It’s strange how, as adults, we forget that childhood is completely different. Oh sure, we romanticize and are nostalgic. We remember the taste of fresh lemonade on the summer afternoon, just as fireflies started to glow. But, do you really remember what you worried about? What you misunderstood and how it affected your world and your interactions? When writing children, you have to consider how your adult perspective may be limited.
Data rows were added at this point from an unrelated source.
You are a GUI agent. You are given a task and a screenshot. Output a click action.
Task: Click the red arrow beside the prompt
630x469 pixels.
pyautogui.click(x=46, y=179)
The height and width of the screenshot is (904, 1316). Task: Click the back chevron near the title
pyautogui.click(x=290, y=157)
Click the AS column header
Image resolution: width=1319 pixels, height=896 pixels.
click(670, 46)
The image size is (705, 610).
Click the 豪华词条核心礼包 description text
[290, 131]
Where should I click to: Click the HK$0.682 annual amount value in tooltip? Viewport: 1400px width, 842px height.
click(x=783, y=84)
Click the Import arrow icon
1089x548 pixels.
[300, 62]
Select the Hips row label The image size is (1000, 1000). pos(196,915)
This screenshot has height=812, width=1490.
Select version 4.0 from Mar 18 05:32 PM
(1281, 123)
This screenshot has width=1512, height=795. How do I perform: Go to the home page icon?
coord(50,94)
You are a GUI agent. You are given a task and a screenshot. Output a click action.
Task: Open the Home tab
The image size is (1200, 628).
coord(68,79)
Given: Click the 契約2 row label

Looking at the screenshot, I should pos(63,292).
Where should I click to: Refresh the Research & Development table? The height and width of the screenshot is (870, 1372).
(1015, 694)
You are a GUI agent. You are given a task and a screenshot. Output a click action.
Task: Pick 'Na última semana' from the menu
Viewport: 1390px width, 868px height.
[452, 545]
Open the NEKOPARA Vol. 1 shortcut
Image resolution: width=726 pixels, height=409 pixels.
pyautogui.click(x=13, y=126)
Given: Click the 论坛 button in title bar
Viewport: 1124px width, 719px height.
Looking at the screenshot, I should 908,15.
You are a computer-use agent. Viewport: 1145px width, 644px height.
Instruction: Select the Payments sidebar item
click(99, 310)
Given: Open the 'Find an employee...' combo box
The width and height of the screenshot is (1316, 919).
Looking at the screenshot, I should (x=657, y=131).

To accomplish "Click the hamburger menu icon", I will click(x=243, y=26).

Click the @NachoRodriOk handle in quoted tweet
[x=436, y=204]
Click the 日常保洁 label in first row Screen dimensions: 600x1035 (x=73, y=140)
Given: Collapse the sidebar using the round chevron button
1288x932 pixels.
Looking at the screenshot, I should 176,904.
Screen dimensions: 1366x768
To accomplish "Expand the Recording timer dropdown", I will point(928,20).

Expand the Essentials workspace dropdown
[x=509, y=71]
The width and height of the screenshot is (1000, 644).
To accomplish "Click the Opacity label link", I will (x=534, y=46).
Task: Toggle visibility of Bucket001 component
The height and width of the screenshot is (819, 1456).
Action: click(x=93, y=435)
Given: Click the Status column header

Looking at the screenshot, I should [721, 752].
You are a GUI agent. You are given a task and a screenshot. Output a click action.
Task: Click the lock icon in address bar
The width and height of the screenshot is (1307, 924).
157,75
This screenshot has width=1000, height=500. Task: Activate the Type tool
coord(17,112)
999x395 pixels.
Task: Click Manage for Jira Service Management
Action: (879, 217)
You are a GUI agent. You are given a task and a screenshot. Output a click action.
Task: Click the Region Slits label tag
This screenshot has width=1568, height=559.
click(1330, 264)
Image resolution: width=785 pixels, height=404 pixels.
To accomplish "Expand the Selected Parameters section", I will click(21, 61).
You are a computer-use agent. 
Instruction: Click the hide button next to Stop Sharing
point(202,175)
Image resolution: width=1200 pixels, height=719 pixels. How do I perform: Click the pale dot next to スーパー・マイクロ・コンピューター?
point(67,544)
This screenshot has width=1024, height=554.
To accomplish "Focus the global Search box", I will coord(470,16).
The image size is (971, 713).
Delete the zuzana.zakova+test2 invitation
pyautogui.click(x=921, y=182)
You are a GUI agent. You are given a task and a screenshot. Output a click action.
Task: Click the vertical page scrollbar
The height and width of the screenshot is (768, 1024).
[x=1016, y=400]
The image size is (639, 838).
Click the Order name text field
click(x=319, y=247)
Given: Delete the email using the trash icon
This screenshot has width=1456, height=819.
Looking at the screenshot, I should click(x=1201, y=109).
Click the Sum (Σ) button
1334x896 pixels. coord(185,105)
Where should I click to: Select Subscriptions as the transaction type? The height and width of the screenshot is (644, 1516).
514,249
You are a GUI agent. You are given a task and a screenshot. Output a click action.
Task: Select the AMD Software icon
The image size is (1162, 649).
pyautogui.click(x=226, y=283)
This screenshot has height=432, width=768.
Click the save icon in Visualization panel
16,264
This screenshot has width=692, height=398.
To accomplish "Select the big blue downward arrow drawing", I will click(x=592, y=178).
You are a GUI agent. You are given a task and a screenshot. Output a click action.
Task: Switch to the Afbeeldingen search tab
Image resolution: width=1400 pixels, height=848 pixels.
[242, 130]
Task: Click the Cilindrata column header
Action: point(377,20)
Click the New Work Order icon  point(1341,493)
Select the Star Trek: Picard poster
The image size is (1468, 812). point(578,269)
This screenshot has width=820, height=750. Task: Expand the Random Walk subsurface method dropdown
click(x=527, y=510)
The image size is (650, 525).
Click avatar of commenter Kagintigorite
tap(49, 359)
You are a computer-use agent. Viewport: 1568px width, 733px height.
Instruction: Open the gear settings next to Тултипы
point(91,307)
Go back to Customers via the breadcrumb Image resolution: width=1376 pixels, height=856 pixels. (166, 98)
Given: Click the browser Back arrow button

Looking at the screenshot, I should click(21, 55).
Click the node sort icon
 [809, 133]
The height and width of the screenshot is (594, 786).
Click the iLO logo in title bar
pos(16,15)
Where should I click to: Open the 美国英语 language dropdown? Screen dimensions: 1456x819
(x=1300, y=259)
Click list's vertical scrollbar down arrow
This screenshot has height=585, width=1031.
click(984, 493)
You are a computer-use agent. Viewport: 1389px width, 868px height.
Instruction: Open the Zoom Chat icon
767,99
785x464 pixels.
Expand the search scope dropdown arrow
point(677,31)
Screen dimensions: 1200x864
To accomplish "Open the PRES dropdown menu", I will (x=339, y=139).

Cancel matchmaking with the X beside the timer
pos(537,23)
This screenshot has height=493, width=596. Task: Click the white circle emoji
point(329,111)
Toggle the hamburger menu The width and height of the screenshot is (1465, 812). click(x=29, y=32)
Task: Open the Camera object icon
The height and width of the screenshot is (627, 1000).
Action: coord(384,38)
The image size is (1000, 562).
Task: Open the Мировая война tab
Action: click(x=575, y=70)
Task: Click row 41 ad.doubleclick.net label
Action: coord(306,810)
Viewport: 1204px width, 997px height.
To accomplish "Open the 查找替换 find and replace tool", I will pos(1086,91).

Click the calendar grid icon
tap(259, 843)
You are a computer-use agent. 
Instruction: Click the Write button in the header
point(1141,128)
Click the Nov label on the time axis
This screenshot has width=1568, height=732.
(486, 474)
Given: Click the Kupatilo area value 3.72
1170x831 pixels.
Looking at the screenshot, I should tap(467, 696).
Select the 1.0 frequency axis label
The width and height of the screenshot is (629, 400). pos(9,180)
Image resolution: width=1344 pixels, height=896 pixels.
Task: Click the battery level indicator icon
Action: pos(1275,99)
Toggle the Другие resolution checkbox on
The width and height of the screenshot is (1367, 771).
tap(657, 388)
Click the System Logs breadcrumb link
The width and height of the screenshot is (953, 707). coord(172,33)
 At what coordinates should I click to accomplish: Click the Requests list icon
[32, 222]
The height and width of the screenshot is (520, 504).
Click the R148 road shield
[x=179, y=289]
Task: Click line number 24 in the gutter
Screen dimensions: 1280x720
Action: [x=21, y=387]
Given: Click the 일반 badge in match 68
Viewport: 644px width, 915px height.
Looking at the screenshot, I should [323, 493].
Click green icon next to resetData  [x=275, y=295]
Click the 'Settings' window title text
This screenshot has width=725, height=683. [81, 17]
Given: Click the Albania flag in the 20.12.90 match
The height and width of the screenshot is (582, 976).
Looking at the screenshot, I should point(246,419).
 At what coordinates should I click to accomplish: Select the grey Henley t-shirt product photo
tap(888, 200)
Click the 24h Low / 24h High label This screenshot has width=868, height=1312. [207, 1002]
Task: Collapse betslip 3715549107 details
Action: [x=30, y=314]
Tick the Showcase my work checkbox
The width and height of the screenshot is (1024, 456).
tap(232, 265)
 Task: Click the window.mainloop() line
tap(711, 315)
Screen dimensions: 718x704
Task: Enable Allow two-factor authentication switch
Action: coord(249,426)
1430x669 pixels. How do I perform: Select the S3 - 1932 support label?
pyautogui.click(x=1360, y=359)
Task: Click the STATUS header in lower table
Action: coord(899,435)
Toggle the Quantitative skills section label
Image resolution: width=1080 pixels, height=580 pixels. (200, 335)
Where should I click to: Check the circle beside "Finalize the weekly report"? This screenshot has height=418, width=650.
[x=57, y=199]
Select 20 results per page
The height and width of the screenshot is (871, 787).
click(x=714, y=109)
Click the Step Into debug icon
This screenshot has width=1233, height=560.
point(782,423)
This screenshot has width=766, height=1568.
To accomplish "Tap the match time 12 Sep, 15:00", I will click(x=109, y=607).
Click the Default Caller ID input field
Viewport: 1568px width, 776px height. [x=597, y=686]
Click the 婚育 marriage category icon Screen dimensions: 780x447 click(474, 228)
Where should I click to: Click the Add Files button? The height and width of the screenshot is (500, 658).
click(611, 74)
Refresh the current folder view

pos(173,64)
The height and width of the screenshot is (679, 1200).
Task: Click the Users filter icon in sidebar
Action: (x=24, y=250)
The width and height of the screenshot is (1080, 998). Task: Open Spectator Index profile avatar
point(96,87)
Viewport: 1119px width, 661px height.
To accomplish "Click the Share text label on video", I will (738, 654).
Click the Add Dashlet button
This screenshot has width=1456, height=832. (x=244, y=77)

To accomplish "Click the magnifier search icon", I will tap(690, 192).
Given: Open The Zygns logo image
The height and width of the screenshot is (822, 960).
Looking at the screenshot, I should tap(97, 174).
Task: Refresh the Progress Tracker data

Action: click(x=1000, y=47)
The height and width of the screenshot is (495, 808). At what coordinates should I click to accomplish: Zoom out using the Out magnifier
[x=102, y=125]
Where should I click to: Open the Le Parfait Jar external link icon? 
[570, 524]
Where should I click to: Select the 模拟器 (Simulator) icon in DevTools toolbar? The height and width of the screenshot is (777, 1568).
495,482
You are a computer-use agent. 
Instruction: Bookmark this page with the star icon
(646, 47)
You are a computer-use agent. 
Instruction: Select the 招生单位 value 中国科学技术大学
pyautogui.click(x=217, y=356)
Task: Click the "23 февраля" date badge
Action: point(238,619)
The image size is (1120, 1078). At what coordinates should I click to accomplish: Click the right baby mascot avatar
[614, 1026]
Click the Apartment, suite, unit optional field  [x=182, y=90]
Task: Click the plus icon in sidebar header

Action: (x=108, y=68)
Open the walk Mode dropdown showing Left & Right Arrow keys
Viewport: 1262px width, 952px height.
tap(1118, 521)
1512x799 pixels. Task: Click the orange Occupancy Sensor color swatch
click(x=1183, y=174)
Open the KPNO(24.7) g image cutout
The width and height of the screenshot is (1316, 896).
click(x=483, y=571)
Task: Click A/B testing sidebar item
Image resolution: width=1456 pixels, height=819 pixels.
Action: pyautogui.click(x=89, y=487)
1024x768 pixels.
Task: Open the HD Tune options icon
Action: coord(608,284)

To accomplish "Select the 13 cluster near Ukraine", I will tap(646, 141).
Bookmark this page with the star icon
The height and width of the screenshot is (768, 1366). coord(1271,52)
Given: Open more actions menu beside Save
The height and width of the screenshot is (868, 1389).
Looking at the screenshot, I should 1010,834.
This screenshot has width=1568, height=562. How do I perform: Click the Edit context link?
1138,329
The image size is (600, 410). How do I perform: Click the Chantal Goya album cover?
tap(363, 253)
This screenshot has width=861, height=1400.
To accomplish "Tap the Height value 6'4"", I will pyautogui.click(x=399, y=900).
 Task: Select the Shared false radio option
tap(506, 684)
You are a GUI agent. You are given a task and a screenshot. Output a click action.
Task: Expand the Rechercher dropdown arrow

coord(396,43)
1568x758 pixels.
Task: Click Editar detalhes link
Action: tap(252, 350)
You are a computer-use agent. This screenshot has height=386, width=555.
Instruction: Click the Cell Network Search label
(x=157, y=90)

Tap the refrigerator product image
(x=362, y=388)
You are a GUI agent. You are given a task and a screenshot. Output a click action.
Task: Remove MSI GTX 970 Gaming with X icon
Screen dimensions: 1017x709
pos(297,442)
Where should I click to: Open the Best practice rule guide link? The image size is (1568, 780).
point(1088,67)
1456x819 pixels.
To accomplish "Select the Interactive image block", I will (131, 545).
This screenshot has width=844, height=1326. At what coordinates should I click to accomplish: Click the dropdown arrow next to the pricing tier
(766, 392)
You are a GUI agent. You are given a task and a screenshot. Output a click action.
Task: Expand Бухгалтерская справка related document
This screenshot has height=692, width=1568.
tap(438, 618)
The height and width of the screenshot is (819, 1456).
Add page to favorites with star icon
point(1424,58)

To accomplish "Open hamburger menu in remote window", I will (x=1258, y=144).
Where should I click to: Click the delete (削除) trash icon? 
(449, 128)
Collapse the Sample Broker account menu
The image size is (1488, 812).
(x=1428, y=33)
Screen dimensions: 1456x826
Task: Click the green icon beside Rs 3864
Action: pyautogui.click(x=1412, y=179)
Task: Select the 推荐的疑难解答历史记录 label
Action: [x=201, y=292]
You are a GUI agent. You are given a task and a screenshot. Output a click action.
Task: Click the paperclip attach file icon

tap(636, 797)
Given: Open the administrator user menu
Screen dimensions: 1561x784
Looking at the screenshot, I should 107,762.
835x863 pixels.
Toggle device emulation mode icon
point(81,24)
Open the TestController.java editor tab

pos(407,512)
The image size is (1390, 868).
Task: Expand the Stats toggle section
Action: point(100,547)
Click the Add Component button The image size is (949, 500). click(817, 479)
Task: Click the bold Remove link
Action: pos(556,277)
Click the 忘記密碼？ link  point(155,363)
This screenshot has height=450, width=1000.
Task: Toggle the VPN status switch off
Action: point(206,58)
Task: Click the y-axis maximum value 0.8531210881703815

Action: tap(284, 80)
Children base their assumptions about things they have no experience with on things that they do have experience with. Some children take words and phrasing super-literally, and some children grapple with abstract concepts longer than others. Like adults, children vary in speed, intelligence, sense of humor; unlike adults, children do not logically process consequences, conclusions, outcomes, results, or long-term effects. Children do not have words to express their emotions or the way they understand something. Children do not have the experience to contextualize.
Simply, children aren’t little adults.
So don’t write children as if they were little adults.
Writing Tip of the Day:
Spend Time with Children if You're Writing Children.
There’s nothing like spending time with children. Engage them in some games, crafts, or other activities. It can completely reset your mind and refresh your vision. Or it can give you creative new ways to phrase the feelings that accompany frustration, rage, outrage, surprise, and humor. It can give you the truest depictions of joy, an insight into the focus of pure absorptive learning, or a deeper understanding of the constant energy demands that children place on adults.
Whatever you learn, it will improve your authenticity when writing children and parents; it will improve how you tell their stories, speak their lives through their dialogue, and enact them on the page. The best research is hands-on. Observe, listen, and soak up people of all ages if you will be writing about people of all ages; it’s the best way to make them whole.